• [WHAT IS BEING ASKED]: Output only the stretch of the listing that starts at the line containing "Click the 'Add" and ends at the line containing "The width and height of the screenshot is (1102, 940).", reproduced exactly with both ends.

• [SUPPLIED INFORMATION]:
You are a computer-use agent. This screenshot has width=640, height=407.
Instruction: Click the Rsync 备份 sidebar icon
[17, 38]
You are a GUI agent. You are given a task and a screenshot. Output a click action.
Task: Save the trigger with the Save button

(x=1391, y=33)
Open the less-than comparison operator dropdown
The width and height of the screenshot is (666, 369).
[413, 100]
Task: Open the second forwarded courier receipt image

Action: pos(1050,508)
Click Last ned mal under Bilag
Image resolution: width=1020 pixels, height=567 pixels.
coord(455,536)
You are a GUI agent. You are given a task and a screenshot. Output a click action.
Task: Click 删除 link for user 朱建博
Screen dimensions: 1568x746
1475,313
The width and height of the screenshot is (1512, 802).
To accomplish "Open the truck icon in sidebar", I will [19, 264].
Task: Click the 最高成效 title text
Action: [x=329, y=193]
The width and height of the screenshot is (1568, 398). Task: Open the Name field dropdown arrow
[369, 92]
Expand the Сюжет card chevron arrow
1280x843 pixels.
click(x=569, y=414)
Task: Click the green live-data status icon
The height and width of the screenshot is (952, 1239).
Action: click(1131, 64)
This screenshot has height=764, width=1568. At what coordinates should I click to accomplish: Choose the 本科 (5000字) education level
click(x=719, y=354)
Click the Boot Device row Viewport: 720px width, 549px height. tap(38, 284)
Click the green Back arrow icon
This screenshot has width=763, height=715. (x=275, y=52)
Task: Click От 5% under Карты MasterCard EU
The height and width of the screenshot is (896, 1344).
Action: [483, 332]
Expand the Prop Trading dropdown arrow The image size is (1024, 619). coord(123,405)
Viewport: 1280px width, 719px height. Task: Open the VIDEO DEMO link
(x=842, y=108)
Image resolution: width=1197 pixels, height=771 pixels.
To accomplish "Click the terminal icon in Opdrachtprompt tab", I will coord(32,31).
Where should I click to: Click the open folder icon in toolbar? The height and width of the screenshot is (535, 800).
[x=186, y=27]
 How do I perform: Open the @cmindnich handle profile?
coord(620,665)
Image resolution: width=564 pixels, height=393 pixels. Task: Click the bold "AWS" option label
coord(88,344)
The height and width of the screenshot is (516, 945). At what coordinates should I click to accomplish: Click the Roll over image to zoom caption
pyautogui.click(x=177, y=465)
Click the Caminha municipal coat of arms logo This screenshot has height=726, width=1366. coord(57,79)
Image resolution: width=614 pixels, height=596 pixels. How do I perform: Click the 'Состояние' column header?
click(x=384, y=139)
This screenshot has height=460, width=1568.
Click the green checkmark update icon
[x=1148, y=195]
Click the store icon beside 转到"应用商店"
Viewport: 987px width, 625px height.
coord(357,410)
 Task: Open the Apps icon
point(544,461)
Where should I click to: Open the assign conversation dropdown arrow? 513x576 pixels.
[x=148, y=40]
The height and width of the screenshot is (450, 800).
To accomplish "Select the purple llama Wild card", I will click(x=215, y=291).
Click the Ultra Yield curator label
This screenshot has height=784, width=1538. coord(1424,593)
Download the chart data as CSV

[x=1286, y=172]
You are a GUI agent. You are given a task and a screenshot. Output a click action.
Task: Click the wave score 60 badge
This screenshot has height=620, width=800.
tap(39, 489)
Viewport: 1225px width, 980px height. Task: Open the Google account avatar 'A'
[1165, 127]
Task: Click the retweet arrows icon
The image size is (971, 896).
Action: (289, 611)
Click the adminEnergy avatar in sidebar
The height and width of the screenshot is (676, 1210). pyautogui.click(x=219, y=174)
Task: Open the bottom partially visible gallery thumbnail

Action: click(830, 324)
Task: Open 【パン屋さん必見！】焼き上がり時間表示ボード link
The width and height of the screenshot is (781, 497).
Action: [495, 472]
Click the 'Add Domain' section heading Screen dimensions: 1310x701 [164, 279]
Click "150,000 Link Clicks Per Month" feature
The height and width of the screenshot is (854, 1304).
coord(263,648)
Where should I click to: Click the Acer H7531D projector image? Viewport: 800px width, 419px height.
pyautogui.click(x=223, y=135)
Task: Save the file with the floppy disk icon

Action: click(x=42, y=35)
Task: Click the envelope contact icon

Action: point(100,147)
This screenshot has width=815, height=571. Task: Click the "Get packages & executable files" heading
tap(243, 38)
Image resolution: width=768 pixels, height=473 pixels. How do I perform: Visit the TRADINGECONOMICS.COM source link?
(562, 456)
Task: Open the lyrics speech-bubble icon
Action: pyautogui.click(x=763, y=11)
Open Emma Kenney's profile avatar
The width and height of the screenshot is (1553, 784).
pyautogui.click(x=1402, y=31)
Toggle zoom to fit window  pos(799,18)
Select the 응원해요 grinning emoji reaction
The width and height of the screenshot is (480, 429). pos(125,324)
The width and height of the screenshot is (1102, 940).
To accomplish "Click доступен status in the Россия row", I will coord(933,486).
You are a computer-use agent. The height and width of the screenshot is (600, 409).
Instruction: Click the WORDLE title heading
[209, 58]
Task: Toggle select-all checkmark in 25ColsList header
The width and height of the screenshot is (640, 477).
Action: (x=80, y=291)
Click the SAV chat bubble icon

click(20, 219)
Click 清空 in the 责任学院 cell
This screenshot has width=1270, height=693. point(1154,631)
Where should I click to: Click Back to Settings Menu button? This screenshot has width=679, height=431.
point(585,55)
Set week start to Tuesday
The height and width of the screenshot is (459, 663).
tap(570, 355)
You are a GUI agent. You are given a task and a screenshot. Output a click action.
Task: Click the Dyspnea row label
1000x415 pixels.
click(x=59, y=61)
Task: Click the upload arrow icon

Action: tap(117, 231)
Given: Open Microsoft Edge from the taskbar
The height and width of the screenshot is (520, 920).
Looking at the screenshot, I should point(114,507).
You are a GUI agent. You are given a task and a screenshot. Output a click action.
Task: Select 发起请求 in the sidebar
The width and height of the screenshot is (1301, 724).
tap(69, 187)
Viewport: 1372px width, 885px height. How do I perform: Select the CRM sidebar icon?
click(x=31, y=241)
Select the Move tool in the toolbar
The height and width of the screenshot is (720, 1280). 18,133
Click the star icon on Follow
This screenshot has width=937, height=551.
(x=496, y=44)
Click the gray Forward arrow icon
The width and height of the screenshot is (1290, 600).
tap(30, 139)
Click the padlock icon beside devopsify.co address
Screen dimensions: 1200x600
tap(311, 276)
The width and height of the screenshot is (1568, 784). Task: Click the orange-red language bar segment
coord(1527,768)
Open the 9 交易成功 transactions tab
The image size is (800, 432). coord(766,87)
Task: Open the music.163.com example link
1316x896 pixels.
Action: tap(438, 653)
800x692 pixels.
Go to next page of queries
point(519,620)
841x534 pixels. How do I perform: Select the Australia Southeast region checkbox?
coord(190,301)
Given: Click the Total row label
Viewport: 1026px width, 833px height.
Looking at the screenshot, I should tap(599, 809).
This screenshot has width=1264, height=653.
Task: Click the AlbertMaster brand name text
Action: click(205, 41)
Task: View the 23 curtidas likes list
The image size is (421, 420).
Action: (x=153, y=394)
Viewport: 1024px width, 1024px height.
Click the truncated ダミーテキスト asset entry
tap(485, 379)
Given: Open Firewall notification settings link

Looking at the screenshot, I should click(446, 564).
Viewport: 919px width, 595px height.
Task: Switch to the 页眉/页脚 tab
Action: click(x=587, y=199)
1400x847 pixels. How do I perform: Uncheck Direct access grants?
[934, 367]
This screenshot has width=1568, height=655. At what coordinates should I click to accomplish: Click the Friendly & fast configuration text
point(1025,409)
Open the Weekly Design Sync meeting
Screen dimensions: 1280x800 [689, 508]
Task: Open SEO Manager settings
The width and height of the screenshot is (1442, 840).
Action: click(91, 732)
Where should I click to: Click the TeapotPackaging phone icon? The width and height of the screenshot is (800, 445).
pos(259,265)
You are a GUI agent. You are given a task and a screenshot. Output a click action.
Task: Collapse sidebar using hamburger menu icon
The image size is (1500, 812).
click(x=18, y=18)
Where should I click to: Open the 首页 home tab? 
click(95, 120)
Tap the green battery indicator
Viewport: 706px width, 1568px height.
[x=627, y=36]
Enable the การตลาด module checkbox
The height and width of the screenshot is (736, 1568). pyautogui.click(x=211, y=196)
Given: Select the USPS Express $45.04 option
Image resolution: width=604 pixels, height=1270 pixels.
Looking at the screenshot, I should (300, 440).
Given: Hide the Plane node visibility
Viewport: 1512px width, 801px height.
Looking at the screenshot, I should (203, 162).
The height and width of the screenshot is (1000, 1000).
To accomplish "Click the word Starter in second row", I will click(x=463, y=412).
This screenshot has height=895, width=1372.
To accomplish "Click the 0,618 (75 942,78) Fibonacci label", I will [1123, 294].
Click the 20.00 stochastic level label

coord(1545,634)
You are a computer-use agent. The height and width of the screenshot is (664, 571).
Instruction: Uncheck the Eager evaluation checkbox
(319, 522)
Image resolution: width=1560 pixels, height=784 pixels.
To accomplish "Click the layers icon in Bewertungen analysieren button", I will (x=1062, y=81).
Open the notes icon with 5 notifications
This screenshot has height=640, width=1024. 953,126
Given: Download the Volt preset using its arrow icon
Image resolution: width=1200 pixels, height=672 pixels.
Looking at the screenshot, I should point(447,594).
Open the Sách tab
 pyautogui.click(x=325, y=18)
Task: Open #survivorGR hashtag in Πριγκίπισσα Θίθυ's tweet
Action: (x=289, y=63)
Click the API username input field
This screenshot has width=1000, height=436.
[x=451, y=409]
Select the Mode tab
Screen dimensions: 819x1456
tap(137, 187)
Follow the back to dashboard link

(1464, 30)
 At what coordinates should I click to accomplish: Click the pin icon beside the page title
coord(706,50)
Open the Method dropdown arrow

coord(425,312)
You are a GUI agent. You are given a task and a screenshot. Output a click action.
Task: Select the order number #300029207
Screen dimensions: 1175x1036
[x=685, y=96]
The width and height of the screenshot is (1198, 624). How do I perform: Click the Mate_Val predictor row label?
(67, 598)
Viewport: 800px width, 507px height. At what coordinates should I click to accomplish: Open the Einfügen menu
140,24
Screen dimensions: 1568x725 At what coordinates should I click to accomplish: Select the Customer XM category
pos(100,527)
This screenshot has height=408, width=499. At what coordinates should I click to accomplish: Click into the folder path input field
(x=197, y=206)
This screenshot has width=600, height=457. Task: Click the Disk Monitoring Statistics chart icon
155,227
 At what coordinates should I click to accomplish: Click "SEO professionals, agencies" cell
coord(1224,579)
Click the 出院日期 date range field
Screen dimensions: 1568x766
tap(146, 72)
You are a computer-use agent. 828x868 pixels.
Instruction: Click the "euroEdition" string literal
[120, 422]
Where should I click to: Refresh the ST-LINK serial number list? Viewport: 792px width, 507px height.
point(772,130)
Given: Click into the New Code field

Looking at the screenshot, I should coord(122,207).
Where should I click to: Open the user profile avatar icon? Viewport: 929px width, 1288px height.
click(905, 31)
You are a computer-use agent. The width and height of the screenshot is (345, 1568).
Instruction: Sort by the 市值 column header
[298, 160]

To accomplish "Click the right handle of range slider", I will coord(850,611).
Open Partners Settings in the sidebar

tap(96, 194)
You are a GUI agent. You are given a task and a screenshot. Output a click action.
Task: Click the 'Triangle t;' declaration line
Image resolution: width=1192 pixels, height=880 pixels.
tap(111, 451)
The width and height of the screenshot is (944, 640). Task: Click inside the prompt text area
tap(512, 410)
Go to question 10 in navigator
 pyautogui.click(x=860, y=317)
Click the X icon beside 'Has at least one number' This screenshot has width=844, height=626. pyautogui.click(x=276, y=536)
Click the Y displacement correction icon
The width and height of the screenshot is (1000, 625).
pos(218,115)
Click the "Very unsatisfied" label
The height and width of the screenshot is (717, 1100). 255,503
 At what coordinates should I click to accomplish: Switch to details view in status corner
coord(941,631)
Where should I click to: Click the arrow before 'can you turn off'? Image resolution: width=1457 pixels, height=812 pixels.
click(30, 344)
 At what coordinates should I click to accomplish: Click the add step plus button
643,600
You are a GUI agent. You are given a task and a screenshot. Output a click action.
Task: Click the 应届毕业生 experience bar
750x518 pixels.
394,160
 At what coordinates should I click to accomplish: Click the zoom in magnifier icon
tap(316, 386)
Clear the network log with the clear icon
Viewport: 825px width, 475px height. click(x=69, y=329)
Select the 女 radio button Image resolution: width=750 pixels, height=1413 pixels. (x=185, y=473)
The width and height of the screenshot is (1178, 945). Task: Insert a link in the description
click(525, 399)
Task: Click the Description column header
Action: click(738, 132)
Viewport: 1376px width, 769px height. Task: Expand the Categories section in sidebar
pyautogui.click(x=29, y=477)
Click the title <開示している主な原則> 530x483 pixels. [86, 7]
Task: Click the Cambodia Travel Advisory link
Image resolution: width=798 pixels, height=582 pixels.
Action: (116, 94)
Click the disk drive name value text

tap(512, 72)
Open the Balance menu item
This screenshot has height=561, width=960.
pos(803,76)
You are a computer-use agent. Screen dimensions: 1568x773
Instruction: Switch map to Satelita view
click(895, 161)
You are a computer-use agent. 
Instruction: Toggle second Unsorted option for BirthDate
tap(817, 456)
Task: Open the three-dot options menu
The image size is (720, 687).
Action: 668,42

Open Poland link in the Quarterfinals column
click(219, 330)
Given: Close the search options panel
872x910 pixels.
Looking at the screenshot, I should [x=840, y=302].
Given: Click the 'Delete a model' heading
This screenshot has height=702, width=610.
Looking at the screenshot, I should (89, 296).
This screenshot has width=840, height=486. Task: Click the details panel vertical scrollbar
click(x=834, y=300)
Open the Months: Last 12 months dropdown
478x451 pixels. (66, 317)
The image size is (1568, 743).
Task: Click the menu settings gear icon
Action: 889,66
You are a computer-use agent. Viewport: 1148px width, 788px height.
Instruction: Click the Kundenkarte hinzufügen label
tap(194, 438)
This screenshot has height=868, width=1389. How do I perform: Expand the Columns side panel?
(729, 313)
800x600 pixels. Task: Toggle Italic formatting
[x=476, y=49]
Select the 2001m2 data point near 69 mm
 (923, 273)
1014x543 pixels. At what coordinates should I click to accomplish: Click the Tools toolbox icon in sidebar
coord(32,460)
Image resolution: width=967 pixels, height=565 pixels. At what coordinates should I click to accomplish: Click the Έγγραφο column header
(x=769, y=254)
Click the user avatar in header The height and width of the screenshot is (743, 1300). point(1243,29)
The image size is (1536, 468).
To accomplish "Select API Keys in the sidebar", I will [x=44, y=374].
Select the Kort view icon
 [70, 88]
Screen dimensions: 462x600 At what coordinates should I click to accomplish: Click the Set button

• [ANSWER SECTION]:
Click the 'Add Domain' section heading Screen dimensions: 1310x701 [164, 279]
Click "150,000 Link Clicks Per Month" feature
The height and width of the screenshot is (854, 1304).
coord(263,648)
Where should I click to: Click the Acer H7531D projector image? Viewport: 800px width, 419px height.
pyautogui.click(x=223, y=135)
Task: Save the file with the floppy disk icon

Action: click(x=42, y=35)
Task: Click the envelope contact icon

Action: point(100,147)
This screenshot has width=815, height=571. Task: Click the "Get packages & executable files" heading
tap(243, 38)
Image resolution: width=768 pixels, height=473 pixels. How do I perform: Visit the TRADINGECONOMICS.COM source link?
(562, 456)
Task: Open the lyrics speech-bubble icon
Action: pyautogui.click(x=763, y=11)
Open Emma Kenney's profile avatar
The width and height of the screenshot is (1553, 784).
pyautogui.click(x=1402, y=31)
Toggle zoom to fit window  pos(799,18)
Select the 응원해요 grinning emoji reaction
The width and height of the screenshot is (480, 429). pos(125,324)
The width and height of the screenshot is (1102, 940).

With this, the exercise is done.